On Mar 24, 2016, at 6:02 AM, John Siracusa via swift-evolution 
<swift-evolution@swift.org> wrote:
> How about we continue this trend, and follow other existing Swift keywords 
> that merge two lowercase words (associatedtype, typealias, etc), and use:
> 
>         public
>         moduleprivate
>         fileprivate
>         private
> 
> Why is it important to highlight word boundaries in so many other conventions 
> in Swift but not in this one? What would be lost with this alternative?
> 
> public
> module_private
> file_private
> private
> 
> Is it just the extra (chorded, on US keyboards) keystroke? I think the 
> readability benefits of clear word boundaries far outweigh the keystroke cost 
> (especially with good editor auto-complete).
> 
> I also think the precedent of nameslikethis is a dangerous one for 
> readability. It's easy to say this is "just for this limited area of the 
> language," but witness how associatedtype is already used to support 
> moduleprivate and friends. Precedents matter, and I think this is not a good 
> one.

Hi John,

Great question.  The core team has discussed this (extensively, on multiple 
occasions, sigh.. :-).  The conclusion is to standardize on a simple and 
consistent schema of:

1. Keywords & declaration modifiers all lower case, conjoined when multi-word.
2. Attributes and values (which includes methods and enum cases) being lower 
camel case.
3. Types being upper camel case.

This approach eliminates the “snake" case we had before, but “camel fans" often 
raise the question of why we don’t apply lower camel case to keywords.  There 
are a couple of reasons for this:

1. Keywords, as part of the language, are extremely carefully considered and 
scrutinized by a large community of smart folks on swift-evolution.  Taking a 
word (e.g. “in” or “for”) is something that has to be carefully balanced vs the 
impact on real world code in various domains.  It isn’t done lightly.
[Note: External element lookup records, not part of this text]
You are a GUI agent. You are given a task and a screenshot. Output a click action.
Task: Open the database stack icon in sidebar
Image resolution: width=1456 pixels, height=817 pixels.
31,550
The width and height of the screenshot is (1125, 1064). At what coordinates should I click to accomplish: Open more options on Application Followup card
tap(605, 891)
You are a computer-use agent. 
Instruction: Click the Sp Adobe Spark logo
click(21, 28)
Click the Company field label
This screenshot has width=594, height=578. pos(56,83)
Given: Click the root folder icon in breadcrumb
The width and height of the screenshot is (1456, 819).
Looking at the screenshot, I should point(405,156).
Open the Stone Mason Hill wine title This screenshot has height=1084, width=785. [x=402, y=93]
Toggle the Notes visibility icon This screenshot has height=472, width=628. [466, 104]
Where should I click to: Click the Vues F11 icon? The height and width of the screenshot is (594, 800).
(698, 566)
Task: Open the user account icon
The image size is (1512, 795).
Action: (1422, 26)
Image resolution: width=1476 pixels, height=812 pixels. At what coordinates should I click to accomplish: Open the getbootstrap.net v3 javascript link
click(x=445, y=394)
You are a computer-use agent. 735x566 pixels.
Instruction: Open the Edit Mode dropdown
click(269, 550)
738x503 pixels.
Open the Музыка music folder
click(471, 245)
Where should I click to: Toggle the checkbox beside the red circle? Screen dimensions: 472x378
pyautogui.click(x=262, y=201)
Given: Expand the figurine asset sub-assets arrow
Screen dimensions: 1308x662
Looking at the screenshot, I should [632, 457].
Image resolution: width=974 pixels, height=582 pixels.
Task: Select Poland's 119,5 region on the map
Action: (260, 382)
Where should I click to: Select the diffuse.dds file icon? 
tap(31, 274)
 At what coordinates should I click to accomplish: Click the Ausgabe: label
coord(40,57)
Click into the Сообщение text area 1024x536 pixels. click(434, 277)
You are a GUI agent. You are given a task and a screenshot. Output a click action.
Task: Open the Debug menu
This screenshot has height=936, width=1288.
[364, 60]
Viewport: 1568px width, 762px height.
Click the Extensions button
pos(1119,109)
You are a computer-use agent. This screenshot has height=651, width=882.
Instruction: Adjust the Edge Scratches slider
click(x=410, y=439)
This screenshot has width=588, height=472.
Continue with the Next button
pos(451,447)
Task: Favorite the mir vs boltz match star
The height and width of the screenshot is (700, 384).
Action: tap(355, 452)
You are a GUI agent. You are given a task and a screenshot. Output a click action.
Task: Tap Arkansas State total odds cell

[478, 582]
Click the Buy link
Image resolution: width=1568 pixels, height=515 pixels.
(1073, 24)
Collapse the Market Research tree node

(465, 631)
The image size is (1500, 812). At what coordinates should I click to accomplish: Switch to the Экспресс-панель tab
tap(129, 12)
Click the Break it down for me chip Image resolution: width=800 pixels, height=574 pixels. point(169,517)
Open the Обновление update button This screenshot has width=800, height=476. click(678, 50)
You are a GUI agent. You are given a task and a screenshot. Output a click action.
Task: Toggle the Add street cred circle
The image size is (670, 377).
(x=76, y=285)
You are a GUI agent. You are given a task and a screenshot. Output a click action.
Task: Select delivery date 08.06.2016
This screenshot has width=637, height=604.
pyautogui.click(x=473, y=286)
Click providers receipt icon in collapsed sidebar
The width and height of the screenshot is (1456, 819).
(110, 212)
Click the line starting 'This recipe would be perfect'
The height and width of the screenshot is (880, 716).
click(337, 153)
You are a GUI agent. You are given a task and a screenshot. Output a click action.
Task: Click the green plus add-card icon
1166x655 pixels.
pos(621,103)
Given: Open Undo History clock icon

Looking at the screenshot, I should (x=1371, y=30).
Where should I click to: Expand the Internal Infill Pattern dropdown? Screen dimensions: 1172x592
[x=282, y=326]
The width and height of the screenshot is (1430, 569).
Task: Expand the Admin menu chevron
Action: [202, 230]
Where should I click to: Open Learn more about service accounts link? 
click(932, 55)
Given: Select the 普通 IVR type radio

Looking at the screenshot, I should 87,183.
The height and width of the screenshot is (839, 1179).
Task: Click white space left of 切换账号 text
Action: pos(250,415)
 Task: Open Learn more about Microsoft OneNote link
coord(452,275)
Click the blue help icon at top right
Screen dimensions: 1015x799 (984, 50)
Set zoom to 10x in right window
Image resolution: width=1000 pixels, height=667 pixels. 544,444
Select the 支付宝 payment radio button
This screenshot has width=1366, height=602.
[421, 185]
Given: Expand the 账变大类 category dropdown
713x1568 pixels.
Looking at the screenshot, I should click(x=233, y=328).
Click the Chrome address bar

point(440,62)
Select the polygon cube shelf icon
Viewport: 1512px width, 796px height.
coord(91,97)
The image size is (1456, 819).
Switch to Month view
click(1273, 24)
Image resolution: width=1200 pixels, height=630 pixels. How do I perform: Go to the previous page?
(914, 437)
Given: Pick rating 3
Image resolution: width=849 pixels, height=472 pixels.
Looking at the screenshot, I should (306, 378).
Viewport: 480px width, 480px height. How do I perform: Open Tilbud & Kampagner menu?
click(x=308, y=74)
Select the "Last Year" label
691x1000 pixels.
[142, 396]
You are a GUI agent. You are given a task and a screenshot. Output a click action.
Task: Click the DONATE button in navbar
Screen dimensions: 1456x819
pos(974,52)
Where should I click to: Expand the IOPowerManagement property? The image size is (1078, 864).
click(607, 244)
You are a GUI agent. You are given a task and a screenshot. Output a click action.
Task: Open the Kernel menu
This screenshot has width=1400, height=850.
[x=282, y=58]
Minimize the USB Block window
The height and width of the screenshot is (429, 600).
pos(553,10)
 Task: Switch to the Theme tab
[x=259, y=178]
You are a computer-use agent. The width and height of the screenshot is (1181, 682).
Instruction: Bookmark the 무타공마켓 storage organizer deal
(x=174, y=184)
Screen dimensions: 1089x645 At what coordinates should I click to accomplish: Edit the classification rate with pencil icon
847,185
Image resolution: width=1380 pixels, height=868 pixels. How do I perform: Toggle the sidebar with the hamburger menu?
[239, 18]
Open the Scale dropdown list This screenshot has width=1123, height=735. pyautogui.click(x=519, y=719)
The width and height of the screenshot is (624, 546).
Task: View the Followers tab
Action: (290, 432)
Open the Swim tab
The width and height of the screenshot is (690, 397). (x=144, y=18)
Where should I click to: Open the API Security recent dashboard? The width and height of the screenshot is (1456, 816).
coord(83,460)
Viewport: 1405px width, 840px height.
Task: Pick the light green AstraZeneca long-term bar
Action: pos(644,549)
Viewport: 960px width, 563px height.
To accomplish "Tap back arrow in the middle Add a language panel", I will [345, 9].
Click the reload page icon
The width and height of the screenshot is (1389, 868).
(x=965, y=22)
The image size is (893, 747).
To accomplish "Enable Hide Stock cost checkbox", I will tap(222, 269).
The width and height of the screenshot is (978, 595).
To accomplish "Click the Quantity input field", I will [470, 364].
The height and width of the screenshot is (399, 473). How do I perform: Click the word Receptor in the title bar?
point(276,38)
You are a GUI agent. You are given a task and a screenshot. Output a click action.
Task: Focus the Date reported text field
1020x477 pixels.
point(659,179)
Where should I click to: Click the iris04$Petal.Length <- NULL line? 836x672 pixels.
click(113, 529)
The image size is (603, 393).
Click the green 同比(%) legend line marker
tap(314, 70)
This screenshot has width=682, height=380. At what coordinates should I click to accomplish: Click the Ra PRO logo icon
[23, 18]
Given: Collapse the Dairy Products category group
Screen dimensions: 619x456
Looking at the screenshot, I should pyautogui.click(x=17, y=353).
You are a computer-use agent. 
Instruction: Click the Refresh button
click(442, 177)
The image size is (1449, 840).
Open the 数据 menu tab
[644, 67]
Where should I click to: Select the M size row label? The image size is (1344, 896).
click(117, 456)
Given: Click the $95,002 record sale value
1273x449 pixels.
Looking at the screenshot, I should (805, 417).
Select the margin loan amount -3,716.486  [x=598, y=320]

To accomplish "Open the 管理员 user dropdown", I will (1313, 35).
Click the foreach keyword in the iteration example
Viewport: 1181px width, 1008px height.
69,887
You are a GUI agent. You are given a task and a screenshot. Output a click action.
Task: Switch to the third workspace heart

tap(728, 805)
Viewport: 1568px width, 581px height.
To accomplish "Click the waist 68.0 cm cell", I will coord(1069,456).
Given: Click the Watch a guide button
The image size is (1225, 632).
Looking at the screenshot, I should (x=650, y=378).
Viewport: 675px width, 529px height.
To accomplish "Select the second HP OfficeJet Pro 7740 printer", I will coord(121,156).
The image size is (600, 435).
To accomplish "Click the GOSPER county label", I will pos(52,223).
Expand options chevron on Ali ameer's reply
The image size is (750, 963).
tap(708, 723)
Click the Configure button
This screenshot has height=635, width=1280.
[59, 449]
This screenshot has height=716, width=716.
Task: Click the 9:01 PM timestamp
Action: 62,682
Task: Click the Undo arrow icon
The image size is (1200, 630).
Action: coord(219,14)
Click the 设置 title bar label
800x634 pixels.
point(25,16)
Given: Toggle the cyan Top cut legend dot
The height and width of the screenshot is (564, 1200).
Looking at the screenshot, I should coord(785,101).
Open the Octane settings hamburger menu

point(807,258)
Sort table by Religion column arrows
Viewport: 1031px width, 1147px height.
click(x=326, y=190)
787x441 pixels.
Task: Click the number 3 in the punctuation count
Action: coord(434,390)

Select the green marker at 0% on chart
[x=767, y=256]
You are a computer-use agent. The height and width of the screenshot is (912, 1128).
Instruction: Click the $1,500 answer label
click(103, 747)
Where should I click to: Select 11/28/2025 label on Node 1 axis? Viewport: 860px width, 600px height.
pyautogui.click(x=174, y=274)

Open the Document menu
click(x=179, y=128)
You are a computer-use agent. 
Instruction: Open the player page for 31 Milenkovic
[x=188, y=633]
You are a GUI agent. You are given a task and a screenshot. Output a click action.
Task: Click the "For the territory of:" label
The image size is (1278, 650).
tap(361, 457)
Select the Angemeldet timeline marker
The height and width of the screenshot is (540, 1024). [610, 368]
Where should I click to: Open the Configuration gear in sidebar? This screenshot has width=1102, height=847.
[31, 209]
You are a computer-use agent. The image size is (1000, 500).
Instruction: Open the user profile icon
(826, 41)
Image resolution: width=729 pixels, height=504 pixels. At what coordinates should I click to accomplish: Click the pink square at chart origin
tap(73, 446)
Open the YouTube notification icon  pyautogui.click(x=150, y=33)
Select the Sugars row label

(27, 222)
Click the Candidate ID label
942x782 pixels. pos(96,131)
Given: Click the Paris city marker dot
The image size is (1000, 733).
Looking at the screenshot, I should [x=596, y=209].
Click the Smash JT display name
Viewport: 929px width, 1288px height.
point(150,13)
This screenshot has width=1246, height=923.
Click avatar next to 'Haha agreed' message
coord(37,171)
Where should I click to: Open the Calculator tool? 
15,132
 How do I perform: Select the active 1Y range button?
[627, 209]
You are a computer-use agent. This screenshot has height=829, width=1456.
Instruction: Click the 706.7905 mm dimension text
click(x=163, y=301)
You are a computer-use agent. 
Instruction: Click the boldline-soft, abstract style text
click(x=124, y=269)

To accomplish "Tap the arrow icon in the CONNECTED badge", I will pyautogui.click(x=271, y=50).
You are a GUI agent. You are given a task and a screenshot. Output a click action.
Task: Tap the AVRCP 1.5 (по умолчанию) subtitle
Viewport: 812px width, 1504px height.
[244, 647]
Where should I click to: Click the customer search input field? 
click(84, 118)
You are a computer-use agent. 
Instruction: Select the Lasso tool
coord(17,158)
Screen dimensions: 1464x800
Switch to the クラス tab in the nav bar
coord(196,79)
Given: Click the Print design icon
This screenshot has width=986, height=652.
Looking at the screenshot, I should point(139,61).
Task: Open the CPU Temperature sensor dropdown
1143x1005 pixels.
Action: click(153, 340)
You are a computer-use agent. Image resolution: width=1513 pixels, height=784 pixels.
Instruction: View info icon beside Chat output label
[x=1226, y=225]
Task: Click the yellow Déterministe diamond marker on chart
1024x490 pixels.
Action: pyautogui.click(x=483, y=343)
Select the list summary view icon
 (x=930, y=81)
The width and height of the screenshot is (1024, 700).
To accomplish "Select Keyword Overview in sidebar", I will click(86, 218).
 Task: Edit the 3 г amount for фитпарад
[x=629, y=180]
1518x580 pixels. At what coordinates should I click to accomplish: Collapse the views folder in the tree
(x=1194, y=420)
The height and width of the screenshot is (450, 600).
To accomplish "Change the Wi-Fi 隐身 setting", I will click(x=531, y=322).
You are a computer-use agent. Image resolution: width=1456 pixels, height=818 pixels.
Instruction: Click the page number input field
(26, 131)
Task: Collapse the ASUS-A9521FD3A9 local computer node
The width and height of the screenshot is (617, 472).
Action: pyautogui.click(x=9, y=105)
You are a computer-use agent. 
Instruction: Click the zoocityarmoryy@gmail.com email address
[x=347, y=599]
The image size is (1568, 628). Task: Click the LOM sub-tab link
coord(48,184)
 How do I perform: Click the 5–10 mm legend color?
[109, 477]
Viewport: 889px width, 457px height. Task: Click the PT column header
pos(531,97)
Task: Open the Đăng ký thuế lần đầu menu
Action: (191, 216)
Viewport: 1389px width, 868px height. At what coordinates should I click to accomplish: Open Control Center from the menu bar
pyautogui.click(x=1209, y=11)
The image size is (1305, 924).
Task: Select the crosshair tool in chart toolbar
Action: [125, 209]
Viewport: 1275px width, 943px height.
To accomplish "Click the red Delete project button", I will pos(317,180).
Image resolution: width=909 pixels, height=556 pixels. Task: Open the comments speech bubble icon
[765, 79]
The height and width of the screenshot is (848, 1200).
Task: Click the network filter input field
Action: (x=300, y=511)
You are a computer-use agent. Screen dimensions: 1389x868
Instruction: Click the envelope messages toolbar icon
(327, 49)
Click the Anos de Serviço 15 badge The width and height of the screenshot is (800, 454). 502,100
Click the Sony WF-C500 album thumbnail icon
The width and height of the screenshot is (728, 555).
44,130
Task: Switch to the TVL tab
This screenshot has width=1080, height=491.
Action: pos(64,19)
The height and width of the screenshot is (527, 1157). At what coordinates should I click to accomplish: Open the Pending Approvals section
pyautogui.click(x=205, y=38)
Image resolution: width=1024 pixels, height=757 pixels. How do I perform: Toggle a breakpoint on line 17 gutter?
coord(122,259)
2. Lower camel case is already used for values.  Keyword/value conflicts are a 
real thing, particularly when it comes to expressive APIs.   We have solved 
this for keyword arguments to methods, but conflicts on property names are 
still a very real thing.

3. We have a few conjoined keywords already (typealias, associatedtype, 
fallthrough).  In the discussion about these terms, we decided that these read 
best when all lowercase, because they are treated as atomic concepts by 
programmers. It is reasonable to expect a Swift programmer to grok (as they 
incrementally gain mastery of the language) the builtin language keywords.  
Syntax highlighting and other IDE features also help here.

That said, to be fair, there is more work to be done here in Swift 3, because 
we still have the legacy dynamicType keyword - it should be renamed to 
“dynamictype" IMO.

4. Declaration modifiers (like public/private/moduleprivate/etc) don’t have to 
live by the same rules as keywords necessarily (the grammar of Swift allows us 
to precisely disambiguate decl-modifiers based on the keyword they hang off 
of), but Swift programmers think of them as keywords, and so it is most 
consistent for them to follow the naming scheme of keywords.

5. In contrast, attributes are intentionally “demoted” in prominence for 
various reasons, and require an @ prefix.  We also expect and hope to support 
user defined attributes at some point.  As such, lower-camel-case (when not 
containing a framework prefix like NS or UI) is the best approach for them.

These are all reasons why we go with conjoined keywords instead of 
lower-camel-case.  If you are really asking why we don’t go with *snake* case, 
the answer is somewhat simpler: Swift is an “opinionated” language and we find 
snake case to be ugly (YMMV of course).